Question

One gram of a radioactive material having a half - life period of 4 years is kept in store for duration of 16 years. Calculate how much of the material remains unchanged?

Answer

**step1 Calculate the Number of Half-Lives**

To determine how many times the material's quantity will be halved, divide the total duration it was stored by its half-life period.

$$ \text{Number of Half-Lives} = \frac{\text{Total Duration}}{\text{Half-Life Period}} $$

Given: Total duration = 16 years, Half-life period = 4 years. Substitute these values into the formula:

$$ \text{Number of Half-Lives} = \frac{16}{4} = 4 $$

This means the material will undergo halving 4 times.

**step2 Calculate the Remaining Material After Each Half-Life**

Starting with the initial mass, repeatedly halve the amount for each half-life period calculated in the previous step.

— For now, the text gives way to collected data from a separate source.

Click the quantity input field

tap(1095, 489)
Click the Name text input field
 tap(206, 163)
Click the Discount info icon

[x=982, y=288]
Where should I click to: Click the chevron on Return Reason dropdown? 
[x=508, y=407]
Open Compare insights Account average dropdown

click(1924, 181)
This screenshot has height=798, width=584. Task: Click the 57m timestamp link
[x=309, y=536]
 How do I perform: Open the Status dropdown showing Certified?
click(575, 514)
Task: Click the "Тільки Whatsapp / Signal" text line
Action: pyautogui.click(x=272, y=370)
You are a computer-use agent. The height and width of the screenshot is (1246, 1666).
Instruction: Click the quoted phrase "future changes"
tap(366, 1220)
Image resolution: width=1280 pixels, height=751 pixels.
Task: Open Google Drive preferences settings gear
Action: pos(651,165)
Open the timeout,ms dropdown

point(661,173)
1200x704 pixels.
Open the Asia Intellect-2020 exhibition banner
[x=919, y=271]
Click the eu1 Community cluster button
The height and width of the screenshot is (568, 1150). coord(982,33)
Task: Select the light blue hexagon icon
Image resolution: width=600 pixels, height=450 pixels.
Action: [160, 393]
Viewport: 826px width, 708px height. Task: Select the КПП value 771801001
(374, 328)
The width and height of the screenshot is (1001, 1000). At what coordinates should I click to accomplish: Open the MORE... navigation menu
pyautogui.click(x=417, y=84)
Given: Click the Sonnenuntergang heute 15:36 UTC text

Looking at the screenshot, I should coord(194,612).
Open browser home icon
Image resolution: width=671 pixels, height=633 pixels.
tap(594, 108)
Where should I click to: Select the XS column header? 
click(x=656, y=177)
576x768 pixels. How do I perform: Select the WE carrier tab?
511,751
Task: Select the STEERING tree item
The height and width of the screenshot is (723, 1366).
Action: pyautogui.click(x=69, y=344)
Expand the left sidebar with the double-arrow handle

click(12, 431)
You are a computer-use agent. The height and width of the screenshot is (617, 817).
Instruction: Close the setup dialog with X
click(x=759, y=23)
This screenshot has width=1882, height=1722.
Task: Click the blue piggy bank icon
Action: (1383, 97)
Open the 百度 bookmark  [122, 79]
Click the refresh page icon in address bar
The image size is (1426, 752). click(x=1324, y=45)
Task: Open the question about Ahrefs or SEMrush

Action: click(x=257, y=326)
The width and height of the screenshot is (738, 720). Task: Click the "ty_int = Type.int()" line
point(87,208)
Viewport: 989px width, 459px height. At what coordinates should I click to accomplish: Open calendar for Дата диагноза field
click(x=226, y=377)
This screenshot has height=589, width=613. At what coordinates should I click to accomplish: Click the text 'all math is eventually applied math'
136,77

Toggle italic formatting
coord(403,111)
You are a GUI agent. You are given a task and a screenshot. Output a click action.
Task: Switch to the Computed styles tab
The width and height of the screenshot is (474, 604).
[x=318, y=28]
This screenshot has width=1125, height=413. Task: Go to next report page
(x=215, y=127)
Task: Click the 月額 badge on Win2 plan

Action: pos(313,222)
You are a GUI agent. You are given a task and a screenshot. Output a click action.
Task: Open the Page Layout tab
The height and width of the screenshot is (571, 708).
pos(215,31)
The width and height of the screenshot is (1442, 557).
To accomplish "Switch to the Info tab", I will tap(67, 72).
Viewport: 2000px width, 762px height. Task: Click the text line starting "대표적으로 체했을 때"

$$ \text{Remaining Mass After N Half-Lives} = \text{Initial Mass} \times \left( \frac{1}{2} \right)^\text{N} $$

Given: Initial mass = 1 gram, Number of half-lives = 4. Let's calculate step-by-step:

After 1st half-life (4 years):

$$ 1 \times \frac{1}{2} = 0.5 \text{ grams} $$

After 2nd half-life (8 years):

$$ 0.5 \times \frac{1}{2} = 0.25 \text{ grams} $$

After 3rd half-life (12 years):

$$ 0.25 \times \frac{1}{2} = 0.125 \text{ grams} $$

After 4th half-life (16 years):

$$ 0.125 \times \frac{1}{2} = 0.0625 \text{ grams} $$

Therefore, after 16 years, 0.0625 grams of the material remains unchanged.

Alternative answer

Answer: 1/16 gram Explain
This is a question about half-life, which means how long it takes for half of a substance to decay away. . The solving step is:

1. First, I need to figure out how many "half-life periods" pass in 16 years. Since one half-life is 4 years, I divide 16 years by 4 years: 16 / 4 = 4. So, 4 half-life periods pass.
2. I started with 1 gram of the material.
3. After the 1st half-life (4 years), half of it is left: 1 gram * (1/2) = 1/2 gram.
4. After the 2nd half-life (another 4 years, total 8 years), half of the remaining amount is left: (1/2) gram * (1/2) = 1/4 gram.
5. After the 3rd half-life (another 4 years, total 12 years), half of that is left: (1/4) gram * (1/2) = 1/8 gram.
6. After the 4th half-life (another 4 years, total 16 years), half of that is left: (1/8) gram * (1/2) = 1/16 gram.
So, 1/16 gram of the material remains unchanged.

Alternative answer

Answer: 0.0625 grams 0.0625 grams Explain
This is a question about half-life, which means how long it takes for half of something to disappear . The solving step is:

1. We start with 1 gram of material.
2. The half-life is 4 years. This means after 4 years, half of the material will be gone, so we'll have half left.
3. We need to find out how many times this halving happens in 16 years.
* 16 years / 4 years per half-life = 4 half-lives.
4. Let's see how much is left after each half-life:
* After 4 years (1st half-life): 1 gram * (1/2) = 0.5 grams
* After 8 years (2nd half-life): 0.5 grams * (1/2) = 0.25 grams
* After 12 years (3rd half-life): 0.25 grams * (1/2) = 0.125 grams
* After 16 years (4th half-life): 0.125 grams * (1/2) = 0.0625 grams

So, after 16 years, 0.0625 grams of the material remains unchanged!

Alternative answer

Answer: 0.0625 grams Explain
This is a question about half-life, which means how long it takes for half of something to change into something else. . The solving step is:

First, we need to figure out how many "half-life" periods have passed.
The half-life of the material is 4 years, and it's stored for 16 years.
So, we divide the total time by the half-life period: 16 years / 4 years = 4 half-lives.

Now, we start with 1 gram and see how much is left after each half-life:
* After the 1st half-life (4 years): 1 gram / 2 = 0.5 grams
* After the 2nd half-life (another 4 years, total 8 years): 0.5 grams / 2 = 0.25 grams
* After the 3rd half-life (another 4 years, total 12 years): 0.25 grams / 2 = 0.125 grams
* After the 4th half-life (another 4 years, total 16 years): 0.125 grams / 2 = 0.0625 grams

So, after 16 years, 0.0625 grams of the material remains unchanged.